I put the things back on the shelf cautiously, careful not to set anything off. It takes all the strength I have not to throw them away, hurtle them as far as I can, shove them all out the hatch.

“Don’t tell me you still think this is all for self-defense,” I say. I don’t want to pick a fight with Amy, but surely she can see these weapons are extreme. “This is chemical warfare. It’s preparation for genocide. ”

“My mother’s a geneticist and every bit as important as my father in the military,” Amy counters immediately, but her voice is guarded, and I don’t know if it’s because she doesn’t want me to question her beliefs further or if it’s because she can’t bear to let herself doubt them. “If the FRX was intent on wiping out all life on Centauri-Earth, then why would they enlist a biologist to help? Why have a scientist who studies life if all they want to do is kill everything? There are twenty-seven people in the military—but seventy-three who aren’t. ”

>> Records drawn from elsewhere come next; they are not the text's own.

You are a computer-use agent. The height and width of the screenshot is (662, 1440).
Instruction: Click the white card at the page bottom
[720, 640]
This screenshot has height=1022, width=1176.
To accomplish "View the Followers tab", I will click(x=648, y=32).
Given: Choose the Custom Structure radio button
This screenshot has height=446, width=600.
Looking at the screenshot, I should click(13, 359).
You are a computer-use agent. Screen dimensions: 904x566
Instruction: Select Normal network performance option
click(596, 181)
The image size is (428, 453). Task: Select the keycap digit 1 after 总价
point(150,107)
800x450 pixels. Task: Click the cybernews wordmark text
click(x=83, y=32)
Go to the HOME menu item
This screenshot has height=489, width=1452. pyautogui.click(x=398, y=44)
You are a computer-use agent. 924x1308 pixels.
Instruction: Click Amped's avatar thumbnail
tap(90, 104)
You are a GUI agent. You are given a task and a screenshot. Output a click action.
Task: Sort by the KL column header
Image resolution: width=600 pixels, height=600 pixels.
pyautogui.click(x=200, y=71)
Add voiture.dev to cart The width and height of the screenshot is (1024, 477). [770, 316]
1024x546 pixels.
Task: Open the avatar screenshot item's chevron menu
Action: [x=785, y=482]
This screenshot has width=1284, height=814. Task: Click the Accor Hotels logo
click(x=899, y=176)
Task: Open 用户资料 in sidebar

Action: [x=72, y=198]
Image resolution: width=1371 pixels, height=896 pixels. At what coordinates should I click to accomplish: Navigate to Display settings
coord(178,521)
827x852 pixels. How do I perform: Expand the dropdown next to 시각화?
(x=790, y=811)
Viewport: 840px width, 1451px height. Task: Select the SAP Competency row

I nod at her. She’s right. Of course she’s right. But that doesn’t mean Orion’s wrong.

Amy turns her back to me, surveying the armory. She gasps.

“What is it?” I ask.

Instead of answering me, Amy bends down and slides a mustard-colored blister pack off the shelf. “This thing looks like half a softball,” she says, handing it to me. I turn the blister pack over and read the warning label on the bottom.

Warning: explosive; mild irritant

Explosive Compound Formula M

Range: 10 feet

To detonate: depress top center;

detonation time: three minutes

FRX

I put it back on the shelf as gently and quickly as I can, turning to see what Amy found under the blister pack.

“Look!” Amy says excitedly, waving a floppy. “The next clue!”